Foreman checking plans on a laptop

With the threat of bushfire likely to become more severe and extreme, trying to fireproof your home is more important than ever. While it can be difficult to stop a fire in its tracks as it approaches your property, conventional and emerging technology for the home has shown promising results in withstanding the embers, radiant heat and flames that may reach the house.

Here are some tips to consider from the future of bushfire-proof construction.

Materials

Do you know what your walls are made of? That knowledge may not be top of mind, but in fire-prone areas of Queensland, the materials used to construct your external walls can help save a home.

While timber has been traditionally used for centuries, it unfortunately burns in the hot dry conditions of a bushfire which can lead to cavity fire within the walls, ceiling, roof, or subfloor.

There are now modern options available.
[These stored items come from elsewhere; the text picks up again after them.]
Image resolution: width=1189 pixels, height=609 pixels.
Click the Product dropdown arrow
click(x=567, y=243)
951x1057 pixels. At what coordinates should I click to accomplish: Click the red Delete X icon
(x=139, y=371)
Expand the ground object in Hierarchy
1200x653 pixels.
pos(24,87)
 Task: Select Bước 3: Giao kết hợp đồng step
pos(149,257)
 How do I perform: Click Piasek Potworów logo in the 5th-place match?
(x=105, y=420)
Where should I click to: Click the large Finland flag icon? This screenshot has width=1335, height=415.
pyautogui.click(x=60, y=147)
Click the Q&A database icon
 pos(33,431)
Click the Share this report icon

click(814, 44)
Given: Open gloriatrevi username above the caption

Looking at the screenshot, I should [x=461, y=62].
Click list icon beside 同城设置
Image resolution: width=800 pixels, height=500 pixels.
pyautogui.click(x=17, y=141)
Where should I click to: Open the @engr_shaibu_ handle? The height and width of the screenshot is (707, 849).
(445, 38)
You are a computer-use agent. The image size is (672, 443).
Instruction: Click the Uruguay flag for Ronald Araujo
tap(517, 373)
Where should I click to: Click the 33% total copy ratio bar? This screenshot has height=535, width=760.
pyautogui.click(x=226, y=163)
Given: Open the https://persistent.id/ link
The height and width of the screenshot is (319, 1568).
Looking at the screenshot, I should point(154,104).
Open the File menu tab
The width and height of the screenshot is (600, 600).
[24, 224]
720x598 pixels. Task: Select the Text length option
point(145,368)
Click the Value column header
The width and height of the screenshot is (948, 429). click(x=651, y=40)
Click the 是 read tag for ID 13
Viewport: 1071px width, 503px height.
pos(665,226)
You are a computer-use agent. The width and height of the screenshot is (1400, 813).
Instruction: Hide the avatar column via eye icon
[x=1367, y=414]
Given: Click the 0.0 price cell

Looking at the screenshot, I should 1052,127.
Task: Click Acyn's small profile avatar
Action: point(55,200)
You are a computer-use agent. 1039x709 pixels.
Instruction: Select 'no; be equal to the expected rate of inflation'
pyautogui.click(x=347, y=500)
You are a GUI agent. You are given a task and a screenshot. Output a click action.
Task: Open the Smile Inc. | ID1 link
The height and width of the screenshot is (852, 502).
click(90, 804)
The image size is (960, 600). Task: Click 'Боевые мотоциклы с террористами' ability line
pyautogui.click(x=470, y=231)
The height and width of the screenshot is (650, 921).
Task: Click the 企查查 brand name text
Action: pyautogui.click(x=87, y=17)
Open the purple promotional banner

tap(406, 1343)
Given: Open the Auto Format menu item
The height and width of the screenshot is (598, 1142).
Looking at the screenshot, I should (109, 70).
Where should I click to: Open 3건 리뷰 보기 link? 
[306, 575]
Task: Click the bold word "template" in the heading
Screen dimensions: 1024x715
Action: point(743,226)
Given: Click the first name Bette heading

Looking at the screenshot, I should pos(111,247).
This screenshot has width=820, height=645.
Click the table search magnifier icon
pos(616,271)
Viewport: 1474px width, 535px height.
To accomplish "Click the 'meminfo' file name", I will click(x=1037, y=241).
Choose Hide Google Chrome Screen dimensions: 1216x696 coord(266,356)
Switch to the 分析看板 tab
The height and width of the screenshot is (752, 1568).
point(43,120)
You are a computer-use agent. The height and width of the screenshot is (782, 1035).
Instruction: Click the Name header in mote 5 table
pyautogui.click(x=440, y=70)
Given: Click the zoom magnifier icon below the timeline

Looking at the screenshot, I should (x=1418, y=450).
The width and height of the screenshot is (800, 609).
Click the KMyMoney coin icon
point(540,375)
Many new homes now use material designs with non-combustible and strengthening features. A key strengthening option is a core-filled designer block, a style suitable for internal and external walls which can withhold incredible instability in case of a weather emergency.

Another option to consider is steel framing clad in autoclaved aerated concrete (AAC) which is specifically manufactured to contain many closed air pockets. Cladding your home with AAC can help make a house more energy efficient, and most importantly it can also be a fire barrier.

In fact, depending on the application and the thickness of the blocks or panels, fire ratings of up to four hours can be achieved with AAC. If renovating, consider the use of materials for external areas such as decks and stairs.

Mesh Screens

If your house is facing a bushfire, strong mesh screens may be able to halt flying embers — the most common cause of homes catching ablaze in a bushfire.

For more information, see the Queensland Reconstruction Authority’s (QRA) Bushfire Resilient Building Guidance.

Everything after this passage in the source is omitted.